The US government involved in a traffic of marijuana ?
28/01/2004

LOS ANGELES (Reuters) - A Mexican national may sue the U.S. government for selling him a car with a hidden load of marijuana, and then arresting him when he tried to cross the U.S.-Mexico border in it, a federal appeals court has ruled.

The Ninth Circuit Court of Appeals found Monday the government's argument that it should be immune from Jose Aguado Cervantes' lawsuit was so off the mark as to be embarrassing.

The appellate panel reinstated Cervantes' negligence claims against the government for allegedly failing to find and remove the drugs from the car he purchased in July of 1999 at a U.S. Marshals Service Auction in San Diego, California.

Four months earlier, the car was seized by the Immigration and Naturalization Service after it was used to transport illegal immigrants into the United States but agents apparently failed to notice 199 pounds of marijuana secreted in its bumpers, the court said.

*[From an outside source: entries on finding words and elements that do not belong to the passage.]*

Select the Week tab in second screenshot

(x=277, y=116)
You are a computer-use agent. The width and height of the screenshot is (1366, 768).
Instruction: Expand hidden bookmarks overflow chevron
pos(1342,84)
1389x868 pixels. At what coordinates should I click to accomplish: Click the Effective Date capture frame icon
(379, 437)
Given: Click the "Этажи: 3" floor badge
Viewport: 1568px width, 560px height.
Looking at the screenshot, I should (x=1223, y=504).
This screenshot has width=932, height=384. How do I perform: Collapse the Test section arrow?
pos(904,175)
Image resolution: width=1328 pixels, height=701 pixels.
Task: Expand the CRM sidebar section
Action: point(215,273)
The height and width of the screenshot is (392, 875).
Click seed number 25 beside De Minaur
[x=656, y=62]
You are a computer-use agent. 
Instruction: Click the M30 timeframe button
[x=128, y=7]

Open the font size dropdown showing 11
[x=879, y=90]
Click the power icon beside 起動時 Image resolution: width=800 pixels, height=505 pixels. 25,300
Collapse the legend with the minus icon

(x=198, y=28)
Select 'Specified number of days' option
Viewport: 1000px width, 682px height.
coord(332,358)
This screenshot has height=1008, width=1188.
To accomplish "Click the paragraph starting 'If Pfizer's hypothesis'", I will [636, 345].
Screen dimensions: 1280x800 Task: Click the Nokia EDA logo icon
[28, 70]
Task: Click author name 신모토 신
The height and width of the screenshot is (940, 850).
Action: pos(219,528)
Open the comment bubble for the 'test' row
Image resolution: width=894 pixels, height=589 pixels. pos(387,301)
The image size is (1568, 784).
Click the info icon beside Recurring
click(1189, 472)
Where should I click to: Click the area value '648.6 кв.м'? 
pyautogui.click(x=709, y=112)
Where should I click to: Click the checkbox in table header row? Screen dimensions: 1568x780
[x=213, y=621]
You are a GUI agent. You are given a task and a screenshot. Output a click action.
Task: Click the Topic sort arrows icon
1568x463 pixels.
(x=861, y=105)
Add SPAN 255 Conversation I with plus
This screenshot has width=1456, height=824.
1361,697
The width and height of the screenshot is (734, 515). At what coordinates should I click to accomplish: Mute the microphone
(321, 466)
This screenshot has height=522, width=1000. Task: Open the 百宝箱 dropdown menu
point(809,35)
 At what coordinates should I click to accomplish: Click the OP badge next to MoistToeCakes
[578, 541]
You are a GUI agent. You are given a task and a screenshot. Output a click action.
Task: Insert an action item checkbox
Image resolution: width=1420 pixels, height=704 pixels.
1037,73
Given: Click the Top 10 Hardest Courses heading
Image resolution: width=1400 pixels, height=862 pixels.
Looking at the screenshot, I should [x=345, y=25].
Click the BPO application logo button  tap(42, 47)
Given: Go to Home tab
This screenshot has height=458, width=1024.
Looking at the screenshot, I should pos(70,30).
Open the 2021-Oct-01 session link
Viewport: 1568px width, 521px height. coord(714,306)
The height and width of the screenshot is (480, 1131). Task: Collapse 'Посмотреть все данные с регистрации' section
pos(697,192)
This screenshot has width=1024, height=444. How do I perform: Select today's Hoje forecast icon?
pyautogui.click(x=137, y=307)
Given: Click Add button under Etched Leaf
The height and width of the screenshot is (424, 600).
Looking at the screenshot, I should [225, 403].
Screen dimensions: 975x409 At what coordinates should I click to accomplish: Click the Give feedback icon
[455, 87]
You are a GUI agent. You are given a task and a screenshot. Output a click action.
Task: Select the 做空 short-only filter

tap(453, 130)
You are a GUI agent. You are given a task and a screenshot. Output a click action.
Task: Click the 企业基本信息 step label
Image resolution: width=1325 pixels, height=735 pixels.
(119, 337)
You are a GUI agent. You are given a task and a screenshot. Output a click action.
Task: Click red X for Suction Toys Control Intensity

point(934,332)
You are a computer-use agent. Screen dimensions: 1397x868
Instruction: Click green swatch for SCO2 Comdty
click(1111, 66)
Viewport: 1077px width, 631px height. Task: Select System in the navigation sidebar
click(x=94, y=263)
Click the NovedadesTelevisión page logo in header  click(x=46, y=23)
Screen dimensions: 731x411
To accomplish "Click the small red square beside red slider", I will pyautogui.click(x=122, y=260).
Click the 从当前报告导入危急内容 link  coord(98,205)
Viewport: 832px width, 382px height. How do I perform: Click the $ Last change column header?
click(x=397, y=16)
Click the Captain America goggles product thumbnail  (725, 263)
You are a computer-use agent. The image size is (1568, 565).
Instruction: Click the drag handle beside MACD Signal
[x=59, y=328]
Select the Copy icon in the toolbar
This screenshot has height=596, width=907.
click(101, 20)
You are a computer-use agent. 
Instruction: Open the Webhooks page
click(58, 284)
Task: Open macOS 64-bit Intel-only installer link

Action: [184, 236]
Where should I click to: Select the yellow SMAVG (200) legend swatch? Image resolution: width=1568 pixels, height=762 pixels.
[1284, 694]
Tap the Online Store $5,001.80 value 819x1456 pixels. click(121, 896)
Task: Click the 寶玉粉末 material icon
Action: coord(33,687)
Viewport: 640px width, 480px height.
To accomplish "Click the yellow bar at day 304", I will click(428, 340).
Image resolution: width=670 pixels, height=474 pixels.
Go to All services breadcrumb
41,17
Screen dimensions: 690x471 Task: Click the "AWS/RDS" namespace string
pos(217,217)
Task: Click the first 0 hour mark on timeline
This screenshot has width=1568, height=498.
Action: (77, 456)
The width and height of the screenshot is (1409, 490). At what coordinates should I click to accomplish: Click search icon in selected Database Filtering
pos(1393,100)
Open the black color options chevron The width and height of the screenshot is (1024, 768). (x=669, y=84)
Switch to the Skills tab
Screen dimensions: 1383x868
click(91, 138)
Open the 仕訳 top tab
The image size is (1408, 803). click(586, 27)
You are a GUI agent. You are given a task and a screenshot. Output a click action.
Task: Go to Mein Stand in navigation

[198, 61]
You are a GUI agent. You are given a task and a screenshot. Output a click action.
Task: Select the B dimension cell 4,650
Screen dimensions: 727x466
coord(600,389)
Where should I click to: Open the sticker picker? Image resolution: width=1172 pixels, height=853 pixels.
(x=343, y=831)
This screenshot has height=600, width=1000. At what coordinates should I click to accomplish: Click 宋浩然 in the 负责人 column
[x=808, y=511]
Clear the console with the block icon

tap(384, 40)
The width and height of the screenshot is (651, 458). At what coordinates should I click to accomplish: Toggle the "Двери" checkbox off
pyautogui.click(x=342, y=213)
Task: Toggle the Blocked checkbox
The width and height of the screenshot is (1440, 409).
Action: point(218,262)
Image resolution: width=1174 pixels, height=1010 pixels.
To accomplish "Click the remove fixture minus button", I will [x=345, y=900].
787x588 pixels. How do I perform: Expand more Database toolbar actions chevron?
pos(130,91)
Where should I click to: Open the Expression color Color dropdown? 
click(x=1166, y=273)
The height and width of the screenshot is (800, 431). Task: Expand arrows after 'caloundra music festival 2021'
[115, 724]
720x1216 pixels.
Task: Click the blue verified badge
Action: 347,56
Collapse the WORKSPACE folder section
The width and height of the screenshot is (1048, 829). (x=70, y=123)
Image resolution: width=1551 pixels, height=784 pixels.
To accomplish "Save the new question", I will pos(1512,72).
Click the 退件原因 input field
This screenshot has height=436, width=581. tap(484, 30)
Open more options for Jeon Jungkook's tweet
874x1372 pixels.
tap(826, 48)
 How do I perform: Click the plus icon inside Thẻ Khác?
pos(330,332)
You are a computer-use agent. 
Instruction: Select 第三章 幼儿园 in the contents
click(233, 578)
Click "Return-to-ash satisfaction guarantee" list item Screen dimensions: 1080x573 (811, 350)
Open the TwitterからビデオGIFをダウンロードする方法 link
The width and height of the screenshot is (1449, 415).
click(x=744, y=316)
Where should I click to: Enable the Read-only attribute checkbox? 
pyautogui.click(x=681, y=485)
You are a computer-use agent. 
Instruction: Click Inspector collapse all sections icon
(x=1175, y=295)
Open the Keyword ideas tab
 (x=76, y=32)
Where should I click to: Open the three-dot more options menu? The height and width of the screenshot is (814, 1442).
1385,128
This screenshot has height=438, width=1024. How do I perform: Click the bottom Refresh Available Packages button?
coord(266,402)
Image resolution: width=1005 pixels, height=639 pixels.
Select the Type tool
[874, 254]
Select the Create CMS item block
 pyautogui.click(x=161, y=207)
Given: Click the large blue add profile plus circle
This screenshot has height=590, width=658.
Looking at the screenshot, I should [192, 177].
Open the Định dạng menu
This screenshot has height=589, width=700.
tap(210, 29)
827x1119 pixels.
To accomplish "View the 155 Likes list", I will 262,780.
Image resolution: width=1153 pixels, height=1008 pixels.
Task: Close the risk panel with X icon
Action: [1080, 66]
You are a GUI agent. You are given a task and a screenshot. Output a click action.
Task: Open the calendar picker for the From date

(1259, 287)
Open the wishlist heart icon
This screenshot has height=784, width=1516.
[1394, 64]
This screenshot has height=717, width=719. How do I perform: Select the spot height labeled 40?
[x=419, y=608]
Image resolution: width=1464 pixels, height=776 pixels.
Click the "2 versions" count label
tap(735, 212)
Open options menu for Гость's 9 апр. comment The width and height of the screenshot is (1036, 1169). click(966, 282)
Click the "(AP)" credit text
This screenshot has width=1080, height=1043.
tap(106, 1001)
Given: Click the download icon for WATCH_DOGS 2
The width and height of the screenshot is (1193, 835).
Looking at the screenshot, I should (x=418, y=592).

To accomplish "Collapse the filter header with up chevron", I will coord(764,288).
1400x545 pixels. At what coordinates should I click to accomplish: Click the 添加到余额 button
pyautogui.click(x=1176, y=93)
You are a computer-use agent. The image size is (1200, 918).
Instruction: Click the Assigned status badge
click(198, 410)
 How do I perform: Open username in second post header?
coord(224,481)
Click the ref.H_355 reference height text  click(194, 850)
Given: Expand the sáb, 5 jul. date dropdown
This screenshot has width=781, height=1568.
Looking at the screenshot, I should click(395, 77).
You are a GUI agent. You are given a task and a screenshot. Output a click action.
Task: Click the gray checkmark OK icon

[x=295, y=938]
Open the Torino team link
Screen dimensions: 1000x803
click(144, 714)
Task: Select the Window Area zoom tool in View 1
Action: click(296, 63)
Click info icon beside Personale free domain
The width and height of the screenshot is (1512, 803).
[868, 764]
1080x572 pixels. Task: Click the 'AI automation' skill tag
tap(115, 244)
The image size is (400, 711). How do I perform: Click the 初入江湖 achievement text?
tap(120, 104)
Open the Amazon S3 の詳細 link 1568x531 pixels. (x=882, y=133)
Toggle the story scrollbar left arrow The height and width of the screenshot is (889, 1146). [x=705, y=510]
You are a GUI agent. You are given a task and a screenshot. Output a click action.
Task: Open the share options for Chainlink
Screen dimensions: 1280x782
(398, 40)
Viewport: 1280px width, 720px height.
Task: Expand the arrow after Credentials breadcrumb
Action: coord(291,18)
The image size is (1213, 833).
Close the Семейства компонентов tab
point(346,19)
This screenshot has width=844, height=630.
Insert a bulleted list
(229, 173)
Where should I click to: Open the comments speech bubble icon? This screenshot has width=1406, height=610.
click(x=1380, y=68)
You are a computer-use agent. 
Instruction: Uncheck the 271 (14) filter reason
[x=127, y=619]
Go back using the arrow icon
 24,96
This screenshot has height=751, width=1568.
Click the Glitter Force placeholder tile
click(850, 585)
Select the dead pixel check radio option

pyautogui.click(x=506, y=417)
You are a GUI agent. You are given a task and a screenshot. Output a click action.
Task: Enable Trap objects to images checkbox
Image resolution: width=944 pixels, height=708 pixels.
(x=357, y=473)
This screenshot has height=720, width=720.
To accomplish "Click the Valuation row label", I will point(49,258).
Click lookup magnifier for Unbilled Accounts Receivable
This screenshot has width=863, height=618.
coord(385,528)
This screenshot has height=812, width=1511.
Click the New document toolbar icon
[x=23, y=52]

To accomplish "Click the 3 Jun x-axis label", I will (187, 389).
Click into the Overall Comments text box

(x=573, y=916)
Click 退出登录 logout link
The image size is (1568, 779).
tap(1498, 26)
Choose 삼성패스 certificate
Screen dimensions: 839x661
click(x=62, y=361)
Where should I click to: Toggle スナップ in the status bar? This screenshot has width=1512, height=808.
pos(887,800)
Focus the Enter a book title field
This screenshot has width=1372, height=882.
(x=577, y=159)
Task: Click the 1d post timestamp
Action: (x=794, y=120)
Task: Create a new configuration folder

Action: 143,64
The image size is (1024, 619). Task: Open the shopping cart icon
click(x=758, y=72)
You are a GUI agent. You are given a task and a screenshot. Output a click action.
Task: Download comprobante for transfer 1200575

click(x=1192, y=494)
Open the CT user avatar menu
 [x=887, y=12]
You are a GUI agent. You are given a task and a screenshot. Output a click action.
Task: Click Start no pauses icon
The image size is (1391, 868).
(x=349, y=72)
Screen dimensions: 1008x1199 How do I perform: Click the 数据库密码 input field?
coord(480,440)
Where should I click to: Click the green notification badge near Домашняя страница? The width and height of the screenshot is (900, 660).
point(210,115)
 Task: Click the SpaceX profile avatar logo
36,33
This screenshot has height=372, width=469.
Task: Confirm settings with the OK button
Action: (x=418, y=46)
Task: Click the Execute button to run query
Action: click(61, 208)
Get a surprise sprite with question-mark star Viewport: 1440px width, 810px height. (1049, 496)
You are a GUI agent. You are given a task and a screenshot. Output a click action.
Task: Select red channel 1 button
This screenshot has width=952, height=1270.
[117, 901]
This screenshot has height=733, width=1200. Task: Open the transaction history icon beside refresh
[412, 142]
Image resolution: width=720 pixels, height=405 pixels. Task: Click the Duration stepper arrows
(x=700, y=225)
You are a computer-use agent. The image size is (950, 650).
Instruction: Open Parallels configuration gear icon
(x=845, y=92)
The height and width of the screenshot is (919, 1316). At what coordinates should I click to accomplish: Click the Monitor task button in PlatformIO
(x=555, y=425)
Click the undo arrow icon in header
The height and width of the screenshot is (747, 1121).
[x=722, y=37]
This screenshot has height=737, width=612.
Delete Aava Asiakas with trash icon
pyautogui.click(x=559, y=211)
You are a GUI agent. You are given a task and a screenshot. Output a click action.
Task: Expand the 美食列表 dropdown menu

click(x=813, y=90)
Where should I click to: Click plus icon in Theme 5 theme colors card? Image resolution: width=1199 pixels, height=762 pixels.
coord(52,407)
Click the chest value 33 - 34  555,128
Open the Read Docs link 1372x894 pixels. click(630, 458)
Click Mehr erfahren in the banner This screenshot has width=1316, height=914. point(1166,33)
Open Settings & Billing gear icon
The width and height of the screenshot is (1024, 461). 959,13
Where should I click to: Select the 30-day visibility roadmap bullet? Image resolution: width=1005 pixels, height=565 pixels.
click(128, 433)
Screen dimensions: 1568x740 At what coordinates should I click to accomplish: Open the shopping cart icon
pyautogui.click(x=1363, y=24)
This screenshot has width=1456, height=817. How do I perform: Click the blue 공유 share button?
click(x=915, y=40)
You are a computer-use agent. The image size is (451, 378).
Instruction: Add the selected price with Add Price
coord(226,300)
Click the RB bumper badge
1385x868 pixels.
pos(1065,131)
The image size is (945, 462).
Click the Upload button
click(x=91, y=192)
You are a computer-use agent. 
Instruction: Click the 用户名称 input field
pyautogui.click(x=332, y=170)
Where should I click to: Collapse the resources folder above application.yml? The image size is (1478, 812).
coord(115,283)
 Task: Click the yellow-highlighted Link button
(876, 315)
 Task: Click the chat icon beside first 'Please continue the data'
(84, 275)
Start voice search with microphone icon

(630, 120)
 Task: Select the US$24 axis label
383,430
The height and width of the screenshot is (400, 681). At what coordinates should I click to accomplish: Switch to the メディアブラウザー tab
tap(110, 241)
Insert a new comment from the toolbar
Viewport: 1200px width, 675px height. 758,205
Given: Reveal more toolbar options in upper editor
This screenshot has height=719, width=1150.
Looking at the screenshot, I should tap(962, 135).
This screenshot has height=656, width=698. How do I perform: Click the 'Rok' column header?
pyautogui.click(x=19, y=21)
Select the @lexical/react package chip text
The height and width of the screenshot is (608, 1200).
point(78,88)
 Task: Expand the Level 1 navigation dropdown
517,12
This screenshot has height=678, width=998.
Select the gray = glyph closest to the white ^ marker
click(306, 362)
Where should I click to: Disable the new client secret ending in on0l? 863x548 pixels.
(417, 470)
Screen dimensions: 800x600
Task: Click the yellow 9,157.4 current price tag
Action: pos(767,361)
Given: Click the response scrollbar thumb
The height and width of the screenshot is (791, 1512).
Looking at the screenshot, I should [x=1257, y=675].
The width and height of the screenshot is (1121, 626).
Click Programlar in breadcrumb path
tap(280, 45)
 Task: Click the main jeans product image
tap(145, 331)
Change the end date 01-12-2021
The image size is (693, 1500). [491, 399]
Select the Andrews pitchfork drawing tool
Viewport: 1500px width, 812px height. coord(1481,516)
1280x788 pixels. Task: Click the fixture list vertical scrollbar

But the justices decided that Cervantes, a resident of Mexico, could not sue for false imprisonment or false arrest because US Customs agents who found the pot when Cervantes tried to cross the border from Mexico to the United States in October of 1999 had reasonable cause to believe his arrest was lawful.

Cervantes spent three and a half months in jail, charged with drug smuggling. He was released after US investigators realized that the marijuana, which had been welded into the bumper, was so decomposed that it could not have been placed there just months earlier, Cervantes' attorney Stephen Estey of San Diego said.